[Stored items]
[Start of Attachment]
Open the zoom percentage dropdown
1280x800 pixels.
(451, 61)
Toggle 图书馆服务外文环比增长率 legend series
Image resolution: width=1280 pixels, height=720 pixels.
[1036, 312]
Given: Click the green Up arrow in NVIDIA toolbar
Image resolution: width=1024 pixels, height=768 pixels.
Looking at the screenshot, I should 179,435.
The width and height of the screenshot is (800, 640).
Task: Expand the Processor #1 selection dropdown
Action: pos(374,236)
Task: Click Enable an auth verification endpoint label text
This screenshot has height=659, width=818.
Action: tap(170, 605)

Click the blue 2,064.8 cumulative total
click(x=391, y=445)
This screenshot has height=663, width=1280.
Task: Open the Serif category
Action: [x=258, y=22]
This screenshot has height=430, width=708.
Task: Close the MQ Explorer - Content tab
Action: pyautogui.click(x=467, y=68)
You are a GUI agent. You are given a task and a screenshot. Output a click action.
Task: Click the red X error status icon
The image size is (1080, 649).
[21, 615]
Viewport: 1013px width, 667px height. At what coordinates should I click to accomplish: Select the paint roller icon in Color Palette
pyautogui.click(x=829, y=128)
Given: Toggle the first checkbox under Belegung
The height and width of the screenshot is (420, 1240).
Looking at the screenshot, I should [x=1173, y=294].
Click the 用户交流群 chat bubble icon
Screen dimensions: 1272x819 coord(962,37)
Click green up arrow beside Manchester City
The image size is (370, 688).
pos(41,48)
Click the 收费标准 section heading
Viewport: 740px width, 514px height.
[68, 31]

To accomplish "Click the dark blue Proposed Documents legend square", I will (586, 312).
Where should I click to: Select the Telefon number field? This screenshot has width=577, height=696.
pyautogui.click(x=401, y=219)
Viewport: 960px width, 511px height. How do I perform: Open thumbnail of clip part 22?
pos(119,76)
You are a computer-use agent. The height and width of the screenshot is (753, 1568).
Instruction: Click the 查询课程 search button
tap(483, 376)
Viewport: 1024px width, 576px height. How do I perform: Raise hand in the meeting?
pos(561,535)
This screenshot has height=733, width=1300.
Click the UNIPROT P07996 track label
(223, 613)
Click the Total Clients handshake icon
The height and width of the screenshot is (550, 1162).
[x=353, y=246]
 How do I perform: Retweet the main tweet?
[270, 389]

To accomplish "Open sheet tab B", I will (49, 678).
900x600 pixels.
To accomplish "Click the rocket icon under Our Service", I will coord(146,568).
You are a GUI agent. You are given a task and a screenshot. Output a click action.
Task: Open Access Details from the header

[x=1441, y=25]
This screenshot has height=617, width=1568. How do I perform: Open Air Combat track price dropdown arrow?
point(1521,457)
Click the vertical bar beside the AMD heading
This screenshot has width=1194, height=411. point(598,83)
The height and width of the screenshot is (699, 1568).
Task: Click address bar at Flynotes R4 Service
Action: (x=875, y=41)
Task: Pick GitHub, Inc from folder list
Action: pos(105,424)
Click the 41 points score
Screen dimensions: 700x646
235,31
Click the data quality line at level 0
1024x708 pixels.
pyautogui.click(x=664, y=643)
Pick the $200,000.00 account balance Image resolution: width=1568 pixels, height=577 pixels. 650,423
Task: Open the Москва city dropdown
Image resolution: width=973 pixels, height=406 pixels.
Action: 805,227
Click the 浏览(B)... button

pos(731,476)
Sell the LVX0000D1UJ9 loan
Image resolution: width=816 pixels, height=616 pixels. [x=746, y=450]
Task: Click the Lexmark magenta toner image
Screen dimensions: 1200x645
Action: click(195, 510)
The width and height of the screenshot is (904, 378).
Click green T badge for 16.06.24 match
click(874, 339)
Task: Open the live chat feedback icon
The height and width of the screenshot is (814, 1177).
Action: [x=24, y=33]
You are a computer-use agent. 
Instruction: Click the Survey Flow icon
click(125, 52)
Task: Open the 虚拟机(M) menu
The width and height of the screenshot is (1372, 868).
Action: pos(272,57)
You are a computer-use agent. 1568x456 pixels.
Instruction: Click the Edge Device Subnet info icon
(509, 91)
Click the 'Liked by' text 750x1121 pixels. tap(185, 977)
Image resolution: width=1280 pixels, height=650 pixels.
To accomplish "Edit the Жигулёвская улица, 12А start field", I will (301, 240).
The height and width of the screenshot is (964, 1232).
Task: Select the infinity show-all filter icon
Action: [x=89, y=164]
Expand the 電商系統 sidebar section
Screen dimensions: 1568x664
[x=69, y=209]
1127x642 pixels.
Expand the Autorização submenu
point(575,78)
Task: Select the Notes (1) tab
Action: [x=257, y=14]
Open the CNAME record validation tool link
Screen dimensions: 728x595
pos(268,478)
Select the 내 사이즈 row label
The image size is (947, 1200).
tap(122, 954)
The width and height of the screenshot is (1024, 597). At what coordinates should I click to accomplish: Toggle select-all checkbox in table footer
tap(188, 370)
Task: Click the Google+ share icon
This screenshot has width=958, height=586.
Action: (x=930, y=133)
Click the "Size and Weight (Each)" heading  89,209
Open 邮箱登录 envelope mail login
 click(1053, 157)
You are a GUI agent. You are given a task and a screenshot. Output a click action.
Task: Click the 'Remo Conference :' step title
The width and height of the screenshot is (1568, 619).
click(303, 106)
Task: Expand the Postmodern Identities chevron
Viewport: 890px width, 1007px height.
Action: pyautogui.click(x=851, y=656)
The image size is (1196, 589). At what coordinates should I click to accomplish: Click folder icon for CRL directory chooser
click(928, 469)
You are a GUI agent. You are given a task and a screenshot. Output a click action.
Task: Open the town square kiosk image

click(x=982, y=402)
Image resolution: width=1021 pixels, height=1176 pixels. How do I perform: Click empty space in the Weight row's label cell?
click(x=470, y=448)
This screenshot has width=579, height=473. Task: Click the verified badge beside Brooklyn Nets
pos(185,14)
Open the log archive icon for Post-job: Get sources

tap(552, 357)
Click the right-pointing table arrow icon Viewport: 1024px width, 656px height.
[End of Attachment]
### YOUR GOAL
Return the entries exactly through the "Given: Click the" line.

### ANSWER SECTION
Open the zoom percentage dropdown
1280x800 pixels.
(451, 61)
Toggle 图书馆服务外文环比增长率 legend series
Image resolution: width=1280 pixels, height=720 pixels.
[1036, 312]
Given: Click the green Up arrow in NVIDIA toolbar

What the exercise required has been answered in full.